Porté par l'intérêt et la curiosité partagés par ces camarades de classe, Jimmy s'y emploie et vérifie en effet que le mot commence bien par "cha". Soutenu par ce premier succès, il lui faut alors se convaincre par un cheminement tout intellectuel que, dans d'autres occurrences déjà rencontrées, la lettre "p" donne le son (p), les lettres "eau" le son (o) pour se dire que si on les voit au tableau faisant suite à "cha", le mot est sans aucun doute chapeau et pas chasseur. 'L'enseignante le guide, le soutient, il lui fait confiance. Pourtant, fondamentalement c'est la résistance de ce code qu'il commence à maîtriser qui emporte pour lui la conviction qu'il s'est trompé dans un premier temps en montrant le mot chapeau et non le mot chasseur. Mais en même temps son erreur est aussi confirmation qu'il est sur la bonne voie pour trouver la clef du code caché. C'est tout ce jeu subtil qui permet de guider l'enfant dans sa découverte, de lui donner confiance en reconnaissant la valeur de ses erreurs, qui fait que celui?ci peut s'aventurer, prendre le risque de se tromper pour savoir, parce qu'au fond, il n'est pas si grave, dans ces conditions précises, d'avoir confondu deux mots. Il peut être bien plus dangereux dans le monde réel de faire erreur sur l'objet ou sur la personne.

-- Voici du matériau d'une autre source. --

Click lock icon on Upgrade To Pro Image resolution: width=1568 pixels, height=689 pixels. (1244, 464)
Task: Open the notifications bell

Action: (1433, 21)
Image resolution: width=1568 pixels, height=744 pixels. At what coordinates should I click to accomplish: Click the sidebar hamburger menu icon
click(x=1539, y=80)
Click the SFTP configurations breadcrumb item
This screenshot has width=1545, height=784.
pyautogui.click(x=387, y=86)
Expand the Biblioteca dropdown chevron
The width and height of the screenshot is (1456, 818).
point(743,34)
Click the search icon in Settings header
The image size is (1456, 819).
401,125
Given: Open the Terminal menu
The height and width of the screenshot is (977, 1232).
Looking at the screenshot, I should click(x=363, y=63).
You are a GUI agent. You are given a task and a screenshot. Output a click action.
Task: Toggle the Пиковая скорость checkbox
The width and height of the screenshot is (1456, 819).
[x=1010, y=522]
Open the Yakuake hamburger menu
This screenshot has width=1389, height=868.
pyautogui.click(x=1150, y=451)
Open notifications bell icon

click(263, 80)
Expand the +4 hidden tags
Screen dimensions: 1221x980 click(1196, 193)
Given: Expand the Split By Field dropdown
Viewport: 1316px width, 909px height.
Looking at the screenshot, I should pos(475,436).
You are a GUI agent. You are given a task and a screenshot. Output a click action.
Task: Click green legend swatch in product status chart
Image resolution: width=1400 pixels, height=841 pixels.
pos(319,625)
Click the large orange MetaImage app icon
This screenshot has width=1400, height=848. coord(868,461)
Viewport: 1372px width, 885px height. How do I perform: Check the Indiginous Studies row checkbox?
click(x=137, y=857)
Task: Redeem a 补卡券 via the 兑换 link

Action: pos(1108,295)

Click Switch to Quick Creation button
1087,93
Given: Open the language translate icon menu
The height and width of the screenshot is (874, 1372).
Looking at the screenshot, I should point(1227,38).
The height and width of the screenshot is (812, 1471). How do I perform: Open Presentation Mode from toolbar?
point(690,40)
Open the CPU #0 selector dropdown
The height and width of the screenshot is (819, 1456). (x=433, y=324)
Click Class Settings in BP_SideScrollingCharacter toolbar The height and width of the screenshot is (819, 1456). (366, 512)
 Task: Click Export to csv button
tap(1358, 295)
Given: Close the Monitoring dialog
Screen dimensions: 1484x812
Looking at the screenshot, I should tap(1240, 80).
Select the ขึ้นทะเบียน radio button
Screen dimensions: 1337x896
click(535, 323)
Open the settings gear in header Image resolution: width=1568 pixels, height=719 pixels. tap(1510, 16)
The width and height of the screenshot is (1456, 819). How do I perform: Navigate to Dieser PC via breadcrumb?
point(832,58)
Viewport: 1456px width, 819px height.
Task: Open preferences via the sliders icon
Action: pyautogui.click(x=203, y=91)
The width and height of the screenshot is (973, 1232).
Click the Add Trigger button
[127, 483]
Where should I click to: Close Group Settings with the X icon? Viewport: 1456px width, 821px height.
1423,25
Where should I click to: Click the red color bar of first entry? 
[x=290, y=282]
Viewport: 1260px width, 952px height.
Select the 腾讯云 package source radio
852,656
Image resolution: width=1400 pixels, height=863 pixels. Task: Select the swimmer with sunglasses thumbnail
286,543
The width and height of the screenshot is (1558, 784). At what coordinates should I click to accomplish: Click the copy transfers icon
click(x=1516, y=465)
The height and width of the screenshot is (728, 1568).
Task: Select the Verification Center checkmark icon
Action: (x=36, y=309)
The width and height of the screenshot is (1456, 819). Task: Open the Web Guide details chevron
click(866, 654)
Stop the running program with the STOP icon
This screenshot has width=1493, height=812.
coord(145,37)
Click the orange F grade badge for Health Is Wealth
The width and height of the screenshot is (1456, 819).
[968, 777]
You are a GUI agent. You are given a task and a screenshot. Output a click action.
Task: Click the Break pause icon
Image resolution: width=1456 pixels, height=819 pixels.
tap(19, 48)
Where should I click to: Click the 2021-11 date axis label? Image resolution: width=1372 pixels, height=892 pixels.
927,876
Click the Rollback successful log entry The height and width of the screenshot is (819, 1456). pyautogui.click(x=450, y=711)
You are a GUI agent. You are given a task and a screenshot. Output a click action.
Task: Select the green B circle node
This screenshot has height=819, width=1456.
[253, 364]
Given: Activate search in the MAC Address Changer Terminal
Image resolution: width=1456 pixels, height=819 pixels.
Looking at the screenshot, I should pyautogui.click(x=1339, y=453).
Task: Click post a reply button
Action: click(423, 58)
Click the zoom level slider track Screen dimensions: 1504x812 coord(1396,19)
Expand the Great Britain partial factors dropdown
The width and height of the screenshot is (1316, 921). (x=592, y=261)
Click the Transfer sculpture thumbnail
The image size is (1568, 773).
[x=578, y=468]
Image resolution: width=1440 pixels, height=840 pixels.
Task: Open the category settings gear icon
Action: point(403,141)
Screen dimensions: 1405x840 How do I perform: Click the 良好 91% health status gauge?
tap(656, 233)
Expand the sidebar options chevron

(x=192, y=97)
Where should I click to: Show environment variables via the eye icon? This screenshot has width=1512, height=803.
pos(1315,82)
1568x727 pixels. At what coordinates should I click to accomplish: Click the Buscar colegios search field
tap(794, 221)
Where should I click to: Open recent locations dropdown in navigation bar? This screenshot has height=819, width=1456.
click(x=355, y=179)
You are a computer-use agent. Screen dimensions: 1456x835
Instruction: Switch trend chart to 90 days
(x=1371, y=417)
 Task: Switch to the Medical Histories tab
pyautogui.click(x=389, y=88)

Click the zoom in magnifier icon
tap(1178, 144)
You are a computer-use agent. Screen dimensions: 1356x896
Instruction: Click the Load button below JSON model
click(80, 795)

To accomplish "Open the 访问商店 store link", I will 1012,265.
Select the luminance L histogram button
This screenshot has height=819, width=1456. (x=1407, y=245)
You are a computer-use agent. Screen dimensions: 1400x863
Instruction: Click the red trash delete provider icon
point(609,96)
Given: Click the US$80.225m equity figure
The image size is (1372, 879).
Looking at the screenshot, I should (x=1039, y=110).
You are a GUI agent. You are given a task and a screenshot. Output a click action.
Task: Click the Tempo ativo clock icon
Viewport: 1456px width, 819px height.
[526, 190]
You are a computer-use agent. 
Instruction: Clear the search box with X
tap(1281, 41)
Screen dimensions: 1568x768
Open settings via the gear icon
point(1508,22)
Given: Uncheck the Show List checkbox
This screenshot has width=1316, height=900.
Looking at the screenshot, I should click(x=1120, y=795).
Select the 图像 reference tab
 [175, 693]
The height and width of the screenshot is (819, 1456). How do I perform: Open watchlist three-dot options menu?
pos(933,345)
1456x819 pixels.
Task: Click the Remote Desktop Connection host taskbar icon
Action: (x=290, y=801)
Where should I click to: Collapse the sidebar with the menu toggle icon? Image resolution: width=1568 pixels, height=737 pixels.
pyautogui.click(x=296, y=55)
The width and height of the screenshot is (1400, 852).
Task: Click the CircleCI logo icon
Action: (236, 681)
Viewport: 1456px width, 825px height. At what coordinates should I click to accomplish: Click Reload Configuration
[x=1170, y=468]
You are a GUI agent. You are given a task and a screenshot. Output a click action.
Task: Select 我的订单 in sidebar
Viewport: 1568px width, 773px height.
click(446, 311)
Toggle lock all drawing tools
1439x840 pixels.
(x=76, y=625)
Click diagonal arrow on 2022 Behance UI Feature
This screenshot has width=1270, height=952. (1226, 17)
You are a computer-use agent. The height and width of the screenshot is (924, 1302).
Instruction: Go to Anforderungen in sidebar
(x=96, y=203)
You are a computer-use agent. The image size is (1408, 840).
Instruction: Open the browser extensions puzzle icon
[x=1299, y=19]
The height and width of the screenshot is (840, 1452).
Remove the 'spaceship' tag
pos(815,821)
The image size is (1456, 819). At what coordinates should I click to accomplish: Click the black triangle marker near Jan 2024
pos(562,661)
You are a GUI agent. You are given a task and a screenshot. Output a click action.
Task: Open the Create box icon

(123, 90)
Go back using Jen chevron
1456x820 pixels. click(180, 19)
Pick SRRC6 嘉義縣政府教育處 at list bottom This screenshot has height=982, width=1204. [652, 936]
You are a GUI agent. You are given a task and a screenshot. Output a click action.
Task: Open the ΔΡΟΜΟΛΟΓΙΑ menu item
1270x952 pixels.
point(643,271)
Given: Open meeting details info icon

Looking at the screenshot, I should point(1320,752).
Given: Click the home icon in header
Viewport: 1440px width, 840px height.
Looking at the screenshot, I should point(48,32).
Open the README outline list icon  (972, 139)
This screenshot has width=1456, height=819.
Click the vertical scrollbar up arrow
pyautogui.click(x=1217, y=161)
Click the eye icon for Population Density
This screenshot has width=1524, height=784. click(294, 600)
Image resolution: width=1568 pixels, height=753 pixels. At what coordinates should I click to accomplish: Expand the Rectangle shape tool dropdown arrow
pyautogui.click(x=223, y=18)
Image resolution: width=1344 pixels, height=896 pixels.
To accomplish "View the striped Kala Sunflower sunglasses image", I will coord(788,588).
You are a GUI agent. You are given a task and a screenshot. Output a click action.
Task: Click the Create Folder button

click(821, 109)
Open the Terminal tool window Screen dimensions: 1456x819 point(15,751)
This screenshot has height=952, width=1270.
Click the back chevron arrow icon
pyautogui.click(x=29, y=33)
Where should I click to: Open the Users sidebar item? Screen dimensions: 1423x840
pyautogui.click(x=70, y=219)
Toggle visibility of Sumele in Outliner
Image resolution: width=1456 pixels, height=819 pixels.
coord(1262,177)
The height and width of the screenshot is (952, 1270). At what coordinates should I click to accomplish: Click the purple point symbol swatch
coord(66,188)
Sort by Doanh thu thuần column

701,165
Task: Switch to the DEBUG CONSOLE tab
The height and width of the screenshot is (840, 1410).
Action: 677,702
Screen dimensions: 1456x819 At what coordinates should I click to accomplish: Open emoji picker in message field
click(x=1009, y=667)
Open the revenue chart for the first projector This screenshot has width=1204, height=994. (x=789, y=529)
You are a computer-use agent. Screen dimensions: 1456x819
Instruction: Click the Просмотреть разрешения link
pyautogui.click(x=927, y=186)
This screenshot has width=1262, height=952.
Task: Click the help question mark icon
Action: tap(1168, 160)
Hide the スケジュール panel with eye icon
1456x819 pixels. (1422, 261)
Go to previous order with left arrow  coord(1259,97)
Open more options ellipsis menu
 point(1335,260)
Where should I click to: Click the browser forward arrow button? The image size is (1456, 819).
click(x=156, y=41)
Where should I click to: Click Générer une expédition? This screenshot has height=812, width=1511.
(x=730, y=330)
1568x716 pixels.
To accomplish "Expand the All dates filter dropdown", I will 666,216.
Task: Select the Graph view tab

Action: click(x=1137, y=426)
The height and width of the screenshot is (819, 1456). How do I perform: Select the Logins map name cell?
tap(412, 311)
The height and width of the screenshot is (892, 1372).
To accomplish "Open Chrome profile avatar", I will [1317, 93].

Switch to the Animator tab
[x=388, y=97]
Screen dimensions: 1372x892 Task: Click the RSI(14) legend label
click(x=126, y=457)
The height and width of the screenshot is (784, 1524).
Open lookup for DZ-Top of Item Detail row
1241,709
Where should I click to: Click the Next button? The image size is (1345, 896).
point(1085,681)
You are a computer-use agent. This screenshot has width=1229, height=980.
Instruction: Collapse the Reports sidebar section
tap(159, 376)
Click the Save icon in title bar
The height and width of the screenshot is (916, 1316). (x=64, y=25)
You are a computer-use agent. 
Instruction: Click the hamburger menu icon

Et cela est tellement plus encourageant de se tromper et de revenir sur ses erreurs quand on est porté par un groupe de pairs qui stimule, étaye ce processus de découverte.
Mais pour que l'interaction joue, il faut que l'écart entre l'enfant et le groupe ne soit pas excessif car alors le processus se brise, ne laissant qu'une perte accrue de la confiance en soi.
C'est pourquoi, il faut croire en l'intégration comme facteur d'autonomie, mais une intégration réfléchie, accompagnée, soutenue et surtout respectant toujours le rythme propre de développement de l'enfant et de l'adolescent. Alors, les savoirs acquis constituent une ouverture sur l'accès à d'autres savoirs, tout au long de la vie.
Ce pari est par excellence celui de l'éducation : aider un enfant à comprendre le monde, c'est aussi l'aider à donner un sens à sa vie.